Now, of course, simply watching Olympic or Paralympic competition isn’t enough on its own, we need to dig deeper. But it doesn’t take much research to find a gold mine of information that can be so useful to you. It could come just from reading a biog on a sports governing body website, it could be a Wikipedia entry, it could be an athlete’s social media channel, where they share the trials and tribulations of their day to day life. Wherever you’re led, if you go in search of the bigger story from any Olympic or Paralympic performance, you can start to build a resource that you can draw upon time and again to help you with your own motivation.
It’s a common misconception that the day to day processes of elite athletes are somehow behind a glass wall that we mere mortals cannot penetrate. That they do things we can’t, that the elite system is so different to what we, as individuals, can do. But in reality, elite sport is only different in terms of facilities, coaching support and the very latest sports science knowledge. All this supporting infrastructure doesn’t do the training for you though and it doesn’t give you skills you haven’t got. Bottom line is, elite athletes just do exactly what we do – they go out and do the work. That’s it.

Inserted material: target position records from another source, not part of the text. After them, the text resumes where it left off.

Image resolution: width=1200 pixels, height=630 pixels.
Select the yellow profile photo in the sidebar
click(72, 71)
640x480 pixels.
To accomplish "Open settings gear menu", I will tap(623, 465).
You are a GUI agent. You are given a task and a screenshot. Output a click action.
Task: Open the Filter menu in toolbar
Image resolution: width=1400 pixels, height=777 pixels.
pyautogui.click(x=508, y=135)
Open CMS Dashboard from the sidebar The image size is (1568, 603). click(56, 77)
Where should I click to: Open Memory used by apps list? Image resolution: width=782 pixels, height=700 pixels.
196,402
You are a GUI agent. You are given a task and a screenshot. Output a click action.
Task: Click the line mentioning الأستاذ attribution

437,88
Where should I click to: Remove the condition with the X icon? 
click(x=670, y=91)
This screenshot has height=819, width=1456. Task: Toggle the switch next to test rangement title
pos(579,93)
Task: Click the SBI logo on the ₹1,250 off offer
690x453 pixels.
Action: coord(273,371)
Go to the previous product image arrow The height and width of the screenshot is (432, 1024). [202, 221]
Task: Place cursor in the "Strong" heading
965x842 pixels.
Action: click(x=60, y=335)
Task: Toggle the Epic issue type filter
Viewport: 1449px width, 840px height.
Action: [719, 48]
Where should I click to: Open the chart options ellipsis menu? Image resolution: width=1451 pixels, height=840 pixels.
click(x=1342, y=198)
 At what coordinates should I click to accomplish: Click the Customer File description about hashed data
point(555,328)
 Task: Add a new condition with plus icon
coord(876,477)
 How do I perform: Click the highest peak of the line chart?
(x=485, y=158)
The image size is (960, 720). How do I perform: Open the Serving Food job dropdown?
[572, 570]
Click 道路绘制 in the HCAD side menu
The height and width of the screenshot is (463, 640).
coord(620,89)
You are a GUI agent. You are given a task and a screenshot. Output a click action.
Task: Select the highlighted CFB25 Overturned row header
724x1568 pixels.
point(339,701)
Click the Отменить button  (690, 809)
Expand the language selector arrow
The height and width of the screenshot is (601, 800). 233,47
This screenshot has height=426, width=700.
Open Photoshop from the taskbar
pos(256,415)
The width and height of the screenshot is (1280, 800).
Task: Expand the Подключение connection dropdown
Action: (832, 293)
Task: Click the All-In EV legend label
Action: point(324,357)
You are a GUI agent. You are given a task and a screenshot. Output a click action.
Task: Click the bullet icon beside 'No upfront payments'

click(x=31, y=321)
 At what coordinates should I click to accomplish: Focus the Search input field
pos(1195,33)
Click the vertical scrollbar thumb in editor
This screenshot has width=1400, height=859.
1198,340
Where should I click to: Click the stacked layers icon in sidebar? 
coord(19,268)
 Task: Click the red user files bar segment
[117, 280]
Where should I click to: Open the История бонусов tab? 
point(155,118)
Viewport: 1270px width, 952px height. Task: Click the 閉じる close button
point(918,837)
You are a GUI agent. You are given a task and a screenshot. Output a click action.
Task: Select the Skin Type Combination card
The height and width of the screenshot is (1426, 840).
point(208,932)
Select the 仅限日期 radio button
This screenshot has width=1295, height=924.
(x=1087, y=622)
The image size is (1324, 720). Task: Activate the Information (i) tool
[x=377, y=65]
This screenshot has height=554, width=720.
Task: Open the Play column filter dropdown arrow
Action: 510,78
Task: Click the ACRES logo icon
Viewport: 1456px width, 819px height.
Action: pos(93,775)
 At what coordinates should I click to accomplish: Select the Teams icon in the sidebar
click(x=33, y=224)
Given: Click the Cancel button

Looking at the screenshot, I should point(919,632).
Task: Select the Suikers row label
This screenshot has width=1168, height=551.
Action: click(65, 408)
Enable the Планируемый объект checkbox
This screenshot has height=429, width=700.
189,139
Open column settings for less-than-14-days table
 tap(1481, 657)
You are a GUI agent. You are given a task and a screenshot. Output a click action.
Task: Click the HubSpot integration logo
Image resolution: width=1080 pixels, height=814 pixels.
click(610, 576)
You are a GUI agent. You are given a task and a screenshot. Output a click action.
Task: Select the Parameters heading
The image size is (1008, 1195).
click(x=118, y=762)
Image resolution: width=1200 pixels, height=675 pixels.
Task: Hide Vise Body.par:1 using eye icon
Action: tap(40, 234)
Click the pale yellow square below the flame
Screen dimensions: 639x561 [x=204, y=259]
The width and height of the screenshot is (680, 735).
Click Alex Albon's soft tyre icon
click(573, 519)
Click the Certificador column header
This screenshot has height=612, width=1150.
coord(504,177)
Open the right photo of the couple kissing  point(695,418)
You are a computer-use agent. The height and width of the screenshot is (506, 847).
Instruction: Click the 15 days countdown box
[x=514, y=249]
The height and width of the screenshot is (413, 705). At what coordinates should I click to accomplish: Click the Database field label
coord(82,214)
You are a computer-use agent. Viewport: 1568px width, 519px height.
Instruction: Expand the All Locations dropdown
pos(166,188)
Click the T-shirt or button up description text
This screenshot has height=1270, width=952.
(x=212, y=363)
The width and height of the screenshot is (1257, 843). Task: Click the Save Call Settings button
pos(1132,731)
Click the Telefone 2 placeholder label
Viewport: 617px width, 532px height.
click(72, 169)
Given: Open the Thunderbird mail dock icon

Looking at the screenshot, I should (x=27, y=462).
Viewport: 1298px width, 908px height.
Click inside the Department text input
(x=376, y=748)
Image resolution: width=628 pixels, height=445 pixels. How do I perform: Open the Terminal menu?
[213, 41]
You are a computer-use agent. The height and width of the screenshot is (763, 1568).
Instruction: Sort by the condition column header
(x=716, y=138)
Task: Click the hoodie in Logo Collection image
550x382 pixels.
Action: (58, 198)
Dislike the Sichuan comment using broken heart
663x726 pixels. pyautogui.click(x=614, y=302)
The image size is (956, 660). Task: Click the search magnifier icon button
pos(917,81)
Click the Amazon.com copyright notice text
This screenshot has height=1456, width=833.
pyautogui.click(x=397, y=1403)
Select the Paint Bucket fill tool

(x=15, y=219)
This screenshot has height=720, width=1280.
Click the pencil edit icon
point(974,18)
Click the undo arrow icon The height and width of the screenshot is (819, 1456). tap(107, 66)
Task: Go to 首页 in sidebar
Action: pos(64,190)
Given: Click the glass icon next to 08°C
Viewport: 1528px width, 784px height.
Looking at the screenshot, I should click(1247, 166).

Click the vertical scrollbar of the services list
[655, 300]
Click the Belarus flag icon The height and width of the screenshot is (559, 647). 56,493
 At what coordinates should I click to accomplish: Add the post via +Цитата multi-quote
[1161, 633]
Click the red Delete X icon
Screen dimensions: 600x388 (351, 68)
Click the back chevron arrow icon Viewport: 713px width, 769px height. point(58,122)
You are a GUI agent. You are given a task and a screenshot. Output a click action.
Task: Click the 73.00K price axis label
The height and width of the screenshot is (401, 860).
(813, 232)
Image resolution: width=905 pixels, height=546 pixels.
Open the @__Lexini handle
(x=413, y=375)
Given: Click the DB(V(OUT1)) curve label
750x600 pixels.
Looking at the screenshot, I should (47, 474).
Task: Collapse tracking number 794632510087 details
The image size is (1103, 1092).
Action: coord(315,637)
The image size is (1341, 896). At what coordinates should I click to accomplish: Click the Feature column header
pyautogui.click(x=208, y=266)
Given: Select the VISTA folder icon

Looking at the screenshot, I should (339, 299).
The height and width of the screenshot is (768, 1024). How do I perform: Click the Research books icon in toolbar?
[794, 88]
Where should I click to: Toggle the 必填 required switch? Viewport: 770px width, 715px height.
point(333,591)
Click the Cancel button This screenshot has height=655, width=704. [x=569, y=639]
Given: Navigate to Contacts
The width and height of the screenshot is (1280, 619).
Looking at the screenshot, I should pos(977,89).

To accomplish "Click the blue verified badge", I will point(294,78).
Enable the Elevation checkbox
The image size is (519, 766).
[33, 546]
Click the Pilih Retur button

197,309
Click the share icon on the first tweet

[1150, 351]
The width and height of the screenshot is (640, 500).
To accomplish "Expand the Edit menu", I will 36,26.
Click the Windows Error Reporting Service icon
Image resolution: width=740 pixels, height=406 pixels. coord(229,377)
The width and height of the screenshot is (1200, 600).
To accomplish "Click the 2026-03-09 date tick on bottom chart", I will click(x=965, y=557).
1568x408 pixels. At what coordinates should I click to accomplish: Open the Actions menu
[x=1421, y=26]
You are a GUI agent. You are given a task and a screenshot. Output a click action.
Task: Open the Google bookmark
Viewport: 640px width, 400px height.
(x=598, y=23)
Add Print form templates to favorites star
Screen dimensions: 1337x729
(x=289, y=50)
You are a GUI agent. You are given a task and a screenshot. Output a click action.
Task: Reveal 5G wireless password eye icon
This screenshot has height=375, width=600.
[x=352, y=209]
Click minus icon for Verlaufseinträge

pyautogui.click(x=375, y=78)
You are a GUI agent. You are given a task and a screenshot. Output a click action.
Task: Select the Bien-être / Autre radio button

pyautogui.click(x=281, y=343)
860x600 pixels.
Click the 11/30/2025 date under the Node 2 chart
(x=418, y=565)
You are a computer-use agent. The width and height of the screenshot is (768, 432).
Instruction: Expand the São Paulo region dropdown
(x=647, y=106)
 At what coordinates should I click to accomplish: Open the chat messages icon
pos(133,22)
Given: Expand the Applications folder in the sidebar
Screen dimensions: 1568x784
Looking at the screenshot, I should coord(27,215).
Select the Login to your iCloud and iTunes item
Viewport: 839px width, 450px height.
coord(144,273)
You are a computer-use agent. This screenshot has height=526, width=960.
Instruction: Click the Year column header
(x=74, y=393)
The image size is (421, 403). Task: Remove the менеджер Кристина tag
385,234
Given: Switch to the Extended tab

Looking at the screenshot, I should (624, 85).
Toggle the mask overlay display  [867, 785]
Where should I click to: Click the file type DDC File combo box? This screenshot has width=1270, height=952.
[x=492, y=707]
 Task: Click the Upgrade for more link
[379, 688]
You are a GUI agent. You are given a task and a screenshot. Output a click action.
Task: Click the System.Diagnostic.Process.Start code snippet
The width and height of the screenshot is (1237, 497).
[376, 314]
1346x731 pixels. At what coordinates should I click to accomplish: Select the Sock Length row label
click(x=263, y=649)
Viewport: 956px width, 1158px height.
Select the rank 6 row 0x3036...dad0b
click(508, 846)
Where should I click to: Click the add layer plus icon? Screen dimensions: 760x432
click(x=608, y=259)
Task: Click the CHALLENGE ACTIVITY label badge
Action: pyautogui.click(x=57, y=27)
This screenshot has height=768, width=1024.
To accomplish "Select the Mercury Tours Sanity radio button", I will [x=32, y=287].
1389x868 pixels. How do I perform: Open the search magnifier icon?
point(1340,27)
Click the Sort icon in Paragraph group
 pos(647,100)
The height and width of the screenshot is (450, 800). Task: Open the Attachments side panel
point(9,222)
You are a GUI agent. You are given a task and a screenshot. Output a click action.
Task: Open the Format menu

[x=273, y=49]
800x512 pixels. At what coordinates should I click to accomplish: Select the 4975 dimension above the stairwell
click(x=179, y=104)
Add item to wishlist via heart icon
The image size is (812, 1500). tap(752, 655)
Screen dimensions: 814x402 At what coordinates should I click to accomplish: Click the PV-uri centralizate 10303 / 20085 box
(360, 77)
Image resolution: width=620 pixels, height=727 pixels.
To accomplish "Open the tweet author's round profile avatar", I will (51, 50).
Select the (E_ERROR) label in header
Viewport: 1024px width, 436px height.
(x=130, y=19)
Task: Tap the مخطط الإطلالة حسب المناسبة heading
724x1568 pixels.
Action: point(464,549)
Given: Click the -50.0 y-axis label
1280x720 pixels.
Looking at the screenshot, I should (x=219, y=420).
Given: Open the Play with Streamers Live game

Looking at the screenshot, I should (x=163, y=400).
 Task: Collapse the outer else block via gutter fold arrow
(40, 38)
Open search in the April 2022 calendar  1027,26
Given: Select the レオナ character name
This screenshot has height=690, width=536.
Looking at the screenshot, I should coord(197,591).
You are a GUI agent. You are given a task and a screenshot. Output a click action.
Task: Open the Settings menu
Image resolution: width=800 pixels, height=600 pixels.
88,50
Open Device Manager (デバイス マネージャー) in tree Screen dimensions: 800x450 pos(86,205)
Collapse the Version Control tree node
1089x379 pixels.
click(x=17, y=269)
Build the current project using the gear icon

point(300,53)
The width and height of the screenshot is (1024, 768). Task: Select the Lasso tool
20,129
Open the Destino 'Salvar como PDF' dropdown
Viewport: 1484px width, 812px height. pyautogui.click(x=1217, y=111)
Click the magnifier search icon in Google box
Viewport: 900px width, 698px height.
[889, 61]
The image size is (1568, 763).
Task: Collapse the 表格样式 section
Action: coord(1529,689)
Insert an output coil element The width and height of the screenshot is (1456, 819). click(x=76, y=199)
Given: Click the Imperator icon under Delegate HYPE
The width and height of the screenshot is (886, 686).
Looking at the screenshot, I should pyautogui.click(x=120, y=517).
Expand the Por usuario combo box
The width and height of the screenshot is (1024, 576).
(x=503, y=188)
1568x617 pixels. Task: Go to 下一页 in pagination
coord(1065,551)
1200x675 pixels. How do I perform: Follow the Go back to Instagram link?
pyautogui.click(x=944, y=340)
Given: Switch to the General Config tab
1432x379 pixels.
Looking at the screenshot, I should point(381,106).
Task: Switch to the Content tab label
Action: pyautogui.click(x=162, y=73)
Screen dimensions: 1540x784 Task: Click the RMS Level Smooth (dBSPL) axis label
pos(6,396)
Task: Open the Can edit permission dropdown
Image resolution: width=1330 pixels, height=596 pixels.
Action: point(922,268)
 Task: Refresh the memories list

OK, if you’re in a sport that requires expensive equipment there is a bigger difference but for Sport Walkers, who don’t have any direct role models at Olympic or Paralympic level, we can draw inspiration from any quarter. There’s nothing an elite athlete has from a different sport that we might be deprived of – all we need is a pair of trail shoes! So we can quite easily project ourselves onto any athlete’s experiences, we can learn from anyone because it’s all purely about how they break down a big challenge into manageable chunks and that, when you really think about it, is how you achieve anything, either in sport or in any other situation.
So whichever sports you follow during these games, whichever stories touch you, seize the opportunity to learn, to be inspired and to adopt methods that can carry you through your Sport Walking challenges.